(Saved data entries)
____
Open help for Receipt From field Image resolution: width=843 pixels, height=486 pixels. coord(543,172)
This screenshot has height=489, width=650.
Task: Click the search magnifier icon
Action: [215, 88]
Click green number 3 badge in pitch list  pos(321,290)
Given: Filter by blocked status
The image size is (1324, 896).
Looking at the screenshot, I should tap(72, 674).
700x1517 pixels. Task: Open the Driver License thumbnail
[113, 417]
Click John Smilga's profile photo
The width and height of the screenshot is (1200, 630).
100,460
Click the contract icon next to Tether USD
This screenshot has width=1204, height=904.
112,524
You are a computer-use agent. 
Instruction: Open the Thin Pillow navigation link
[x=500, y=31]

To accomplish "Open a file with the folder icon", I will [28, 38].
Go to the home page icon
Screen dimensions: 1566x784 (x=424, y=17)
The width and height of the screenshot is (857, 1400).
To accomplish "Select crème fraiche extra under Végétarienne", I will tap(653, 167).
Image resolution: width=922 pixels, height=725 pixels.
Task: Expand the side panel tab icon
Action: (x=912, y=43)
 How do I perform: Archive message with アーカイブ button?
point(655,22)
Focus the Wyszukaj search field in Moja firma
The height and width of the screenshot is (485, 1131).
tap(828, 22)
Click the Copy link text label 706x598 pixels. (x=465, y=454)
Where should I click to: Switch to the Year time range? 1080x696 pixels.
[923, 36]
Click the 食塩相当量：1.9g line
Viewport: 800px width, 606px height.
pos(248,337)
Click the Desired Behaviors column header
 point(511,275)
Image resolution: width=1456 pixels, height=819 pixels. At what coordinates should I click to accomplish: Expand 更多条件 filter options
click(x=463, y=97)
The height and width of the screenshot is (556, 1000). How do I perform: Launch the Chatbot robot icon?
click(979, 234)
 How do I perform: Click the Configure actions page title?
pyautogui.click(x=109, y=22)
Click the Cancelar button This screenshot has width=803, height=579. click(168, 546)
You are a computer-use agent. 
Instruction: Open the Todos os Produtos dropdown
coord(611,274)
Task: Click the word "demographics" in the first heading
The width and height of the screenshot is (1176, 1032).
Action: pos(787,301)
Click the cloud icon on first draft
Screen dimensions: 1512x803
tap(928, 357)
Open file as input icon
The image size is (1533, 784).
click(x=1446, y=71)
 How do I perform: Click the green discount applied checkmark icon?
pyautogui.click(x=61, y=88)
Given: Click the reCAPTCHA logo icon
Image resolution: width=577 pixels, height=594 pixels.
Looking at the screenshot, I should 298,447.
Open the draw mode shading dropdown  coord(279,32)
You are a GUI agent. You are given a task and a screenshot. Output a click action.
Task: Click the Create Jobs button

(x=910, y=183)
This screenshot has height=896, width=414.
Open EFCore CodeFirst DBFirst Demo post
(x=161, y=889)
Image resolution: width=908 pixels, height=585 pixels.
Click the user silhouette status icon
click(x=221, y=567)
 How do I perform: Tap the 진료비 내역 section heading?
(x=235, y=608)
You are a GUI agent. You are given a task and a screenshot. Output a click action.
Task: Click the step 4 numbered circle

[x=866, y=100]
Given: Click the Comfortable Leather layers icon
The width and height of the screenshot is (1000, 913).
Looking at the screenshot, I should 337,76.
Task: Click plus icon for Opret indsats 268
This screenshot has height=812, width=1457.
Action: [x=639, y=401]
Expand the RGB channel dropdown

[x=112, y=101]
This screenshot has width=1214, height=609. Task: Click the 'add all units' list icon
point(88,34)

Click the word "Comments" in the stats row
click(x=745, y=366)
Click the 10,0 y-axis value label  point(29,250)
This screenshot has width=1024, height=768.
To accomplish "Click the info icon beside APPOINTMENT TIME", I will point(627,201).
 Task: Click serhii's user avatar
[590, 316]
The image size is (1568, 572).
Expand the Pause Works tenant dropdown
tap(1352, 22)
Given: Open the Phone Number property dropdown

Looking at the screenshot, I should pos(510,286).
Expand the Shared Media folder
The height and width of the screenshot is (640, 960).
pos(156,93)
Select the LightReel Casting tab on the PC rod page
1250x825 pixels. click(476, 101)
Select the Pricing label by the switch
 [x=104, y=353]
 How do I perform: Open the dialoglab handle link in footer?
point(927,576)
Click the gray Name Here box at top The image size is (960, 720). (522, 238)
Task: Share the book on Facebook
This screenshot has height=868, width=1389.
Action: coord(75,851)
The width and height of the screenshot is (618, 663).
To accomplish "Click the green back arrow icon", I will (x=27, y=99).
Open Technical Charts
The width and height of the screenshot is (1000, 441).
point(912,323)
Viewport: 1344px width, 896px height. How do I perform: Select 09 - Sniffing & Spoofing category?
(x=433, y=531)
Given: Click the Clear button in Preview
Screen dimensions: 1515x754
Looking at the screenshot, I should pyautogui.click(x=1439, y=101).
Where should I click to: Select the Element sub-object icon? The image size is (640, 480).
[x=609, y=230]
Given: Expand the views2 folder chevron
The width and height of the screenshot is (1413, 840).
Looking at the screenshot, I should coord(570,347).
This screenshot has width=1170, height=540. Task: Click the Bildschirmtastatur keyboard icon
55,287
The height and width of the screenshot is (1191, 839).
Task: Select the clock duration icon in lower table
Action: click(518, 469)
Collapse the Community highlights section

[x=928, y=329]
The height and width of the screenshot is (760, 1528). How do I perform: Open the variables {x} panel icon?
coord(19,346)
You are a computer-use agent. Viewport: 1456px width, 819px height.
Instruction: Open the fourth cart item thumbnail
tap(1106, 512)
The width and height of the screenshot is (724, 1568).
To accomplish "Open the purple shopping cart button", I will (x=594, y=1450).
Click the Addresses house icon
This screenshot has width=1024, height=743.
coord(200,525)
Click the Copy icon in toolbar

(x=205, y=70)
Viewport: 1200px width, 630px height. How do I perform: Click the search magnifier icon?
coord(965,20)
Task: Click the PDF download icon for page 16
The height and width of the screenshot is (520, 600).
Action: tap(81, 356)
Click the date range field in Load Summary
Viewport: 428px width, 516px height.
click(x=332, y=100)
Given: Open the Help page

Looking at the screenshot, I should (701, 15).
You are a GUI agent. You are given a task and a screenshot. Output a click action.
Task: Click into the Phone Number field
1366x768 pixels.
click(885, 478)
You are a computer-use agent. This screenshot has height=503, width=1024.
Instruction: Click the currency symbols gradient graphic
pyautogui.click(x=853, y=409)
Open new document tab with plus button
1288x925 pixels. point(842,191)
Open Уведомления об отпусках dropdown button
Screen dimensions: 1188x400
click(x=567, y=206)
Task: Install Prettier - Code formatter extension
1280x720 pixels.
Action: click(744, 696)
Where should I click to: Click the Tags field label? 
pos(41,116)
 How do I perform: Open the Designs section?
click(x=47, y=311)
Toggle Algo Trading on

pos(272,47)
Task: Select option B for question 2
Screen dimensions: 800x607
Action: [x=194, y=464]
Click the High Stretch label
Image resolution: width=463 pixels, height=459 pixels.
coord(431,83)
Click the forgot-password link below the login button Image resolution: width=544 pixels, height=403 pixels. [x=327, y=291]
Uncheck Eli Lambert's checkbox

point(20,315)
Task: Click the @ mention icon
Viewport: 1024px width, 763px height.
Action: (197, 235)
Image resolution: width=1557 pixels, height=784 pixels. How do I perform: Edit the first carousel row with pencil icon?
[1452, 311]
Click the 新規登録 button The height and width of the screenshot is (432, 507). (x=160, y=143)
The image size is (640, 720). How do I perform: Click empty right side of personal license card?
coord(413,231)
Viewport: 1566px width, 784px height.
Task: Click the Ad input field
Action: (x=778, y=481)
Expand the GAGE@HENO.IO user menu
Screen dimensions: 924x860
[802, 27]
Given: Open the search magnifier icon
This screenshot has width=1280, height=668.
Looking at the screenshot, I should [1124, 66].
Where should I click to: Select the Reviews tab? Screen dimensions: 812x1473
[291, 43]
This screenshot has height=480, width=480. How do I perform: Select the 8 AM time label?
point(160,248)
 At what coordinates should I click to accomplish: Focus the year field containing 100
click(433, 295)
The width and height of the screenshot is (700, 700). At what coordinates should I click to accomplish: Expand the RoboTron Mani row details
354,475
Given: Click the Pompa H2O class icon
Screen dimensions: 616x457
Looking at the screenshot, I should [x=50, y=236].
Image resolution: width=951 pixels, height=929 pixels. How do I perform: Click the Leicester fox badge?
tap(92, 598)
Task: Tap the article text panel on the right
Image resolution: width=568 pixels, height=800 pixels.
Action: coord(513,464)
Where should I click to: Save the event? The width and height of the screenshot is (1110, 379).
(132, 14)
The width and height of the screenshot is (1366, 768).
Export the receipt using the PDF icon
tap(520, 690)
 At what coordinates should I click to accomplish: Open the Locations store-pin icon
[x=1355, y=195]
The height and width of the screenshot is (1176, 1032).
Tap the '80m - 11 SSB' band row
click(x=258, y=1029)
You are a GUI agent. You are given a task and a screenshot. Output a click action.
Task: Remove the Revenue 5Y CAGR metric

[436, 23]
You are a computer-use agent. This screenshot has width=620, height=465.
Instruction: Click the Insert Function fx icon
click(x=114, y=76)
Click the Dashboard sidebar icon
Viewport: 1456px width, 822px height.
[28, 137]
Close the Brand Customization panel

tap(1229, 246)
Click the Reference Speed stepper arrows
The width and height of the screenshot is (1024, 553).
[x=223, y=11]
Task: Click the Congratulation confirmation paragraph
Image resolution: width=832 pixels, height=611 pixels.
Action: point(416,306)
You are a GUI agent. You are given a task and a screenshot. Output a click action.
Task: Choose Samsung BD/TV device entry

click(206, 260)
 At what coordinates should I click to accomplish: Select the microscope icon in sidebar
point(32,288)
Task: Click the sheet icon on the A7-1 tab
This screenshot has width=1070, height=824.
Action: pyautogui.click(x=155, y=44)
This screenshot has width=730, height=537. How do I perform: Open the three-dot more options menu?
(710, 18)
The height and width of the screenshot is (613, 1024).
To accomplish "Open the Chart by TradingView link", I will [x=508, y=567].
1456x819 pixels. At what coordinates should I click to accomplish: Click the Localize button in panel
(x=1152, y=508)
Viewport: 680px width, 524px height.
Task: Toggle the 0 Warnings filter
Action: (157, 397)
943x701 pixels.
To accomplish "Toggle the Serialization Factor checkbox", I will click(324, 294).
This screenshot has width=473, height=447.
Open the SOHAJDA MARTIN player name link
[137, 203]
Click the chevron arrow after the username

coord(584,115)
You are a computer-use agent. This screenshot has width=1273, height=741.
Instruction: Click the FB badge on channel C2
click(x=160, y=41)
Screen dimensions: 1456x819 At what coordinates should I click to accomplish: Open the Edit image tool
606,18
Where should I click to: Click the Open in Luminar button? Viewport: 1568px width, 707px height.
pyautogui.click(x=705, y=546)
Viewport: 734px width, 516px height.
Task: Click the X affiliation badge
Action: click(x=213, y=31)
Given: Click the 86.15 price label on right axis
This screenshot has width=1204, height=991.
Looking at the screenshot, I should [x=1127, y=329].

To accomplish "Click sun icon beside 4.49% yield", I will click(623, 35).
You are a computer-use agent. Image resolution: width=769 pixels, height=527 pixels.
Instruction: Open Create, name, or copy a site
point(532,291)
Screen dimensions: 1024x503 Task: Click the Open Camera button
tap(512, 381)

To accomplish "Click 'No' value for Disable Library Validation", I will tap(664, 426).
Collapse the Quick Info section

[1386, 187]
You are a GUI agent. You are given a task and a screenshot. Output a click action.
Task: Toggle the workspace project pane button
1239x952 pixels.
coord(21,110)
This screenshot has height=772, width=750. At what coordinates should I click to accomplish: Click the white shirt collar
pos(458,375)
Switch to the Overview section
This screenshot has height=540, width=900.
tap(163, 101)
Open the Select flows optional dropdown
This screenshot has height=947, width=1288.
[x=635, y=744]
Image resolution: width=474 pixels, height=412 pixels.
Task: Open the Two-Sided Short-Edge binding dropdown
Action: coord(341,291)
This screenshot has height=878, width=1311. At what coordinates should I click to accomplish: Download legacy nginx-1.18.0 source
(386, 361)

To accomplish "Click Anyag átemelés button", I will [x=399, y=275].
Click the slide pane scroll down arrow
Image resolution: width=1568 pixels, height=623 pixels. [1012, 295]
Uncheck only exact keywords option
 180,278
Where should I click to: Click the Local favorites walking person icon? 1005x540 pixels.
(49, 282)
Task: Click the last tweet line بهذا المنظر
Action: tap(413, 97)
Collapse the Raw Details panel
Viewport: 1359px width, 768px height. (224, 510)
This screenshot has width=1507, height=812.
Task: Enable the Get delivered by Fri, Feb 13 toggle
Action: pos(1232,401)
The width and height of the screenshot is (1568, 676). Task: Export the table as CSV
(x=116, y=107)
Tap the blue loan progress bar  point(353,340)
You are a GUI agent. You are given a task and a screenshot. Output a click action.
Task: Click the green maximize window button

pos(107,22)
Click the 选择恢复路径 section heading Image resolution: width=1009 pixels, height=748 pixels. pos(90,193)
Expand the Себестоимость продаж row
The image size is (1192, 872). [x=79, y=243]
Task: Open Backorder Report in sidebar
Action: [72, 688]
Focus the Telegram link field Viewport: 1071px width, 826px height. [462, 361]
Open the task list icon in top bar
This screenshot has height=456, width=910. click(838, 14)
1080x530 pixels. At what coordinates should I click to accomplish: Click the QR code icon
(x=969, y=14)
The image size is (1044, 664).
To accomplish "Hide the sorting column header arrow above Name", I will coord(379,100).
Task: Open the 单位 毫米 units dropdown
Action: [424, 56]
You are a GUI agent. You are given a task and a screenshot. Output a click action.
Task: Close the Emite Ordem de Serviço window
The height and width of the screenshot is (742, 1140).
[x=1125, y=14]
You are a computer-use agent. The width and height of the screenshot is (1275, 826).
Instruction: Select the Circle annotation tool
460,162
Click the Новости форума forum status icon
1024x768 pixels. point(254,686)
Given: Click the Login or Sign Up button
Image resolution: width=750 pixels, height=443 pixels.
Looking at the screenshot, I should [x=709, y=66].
____
EXERCISE DIRECTIONS: Could you retype exactly the lines above, starting at the line that contains "Click the forgot-password" and ending at the line that contains "Click the 新規登録", and nothing more?

EXERCISE ANSWER:
Click the forgot-password link below the login button Image resolution: width=544 pixels, height=403 pixels. [x=327, y=291]
Uncheck Eli Lambert's checkbox

point(20,315)
Task: Click the @ mention icon
Viewport: 1024px width, 763px height.
Action: (197, 235)
Image resolution: width=1557 pixels, height=784 pixels. How do I perform: Edit the first carousel row with pencil icon?
[1452, 311]
Click the 新規登録 button The height and width of the screenshot is (432, 507). (x=160, y=143)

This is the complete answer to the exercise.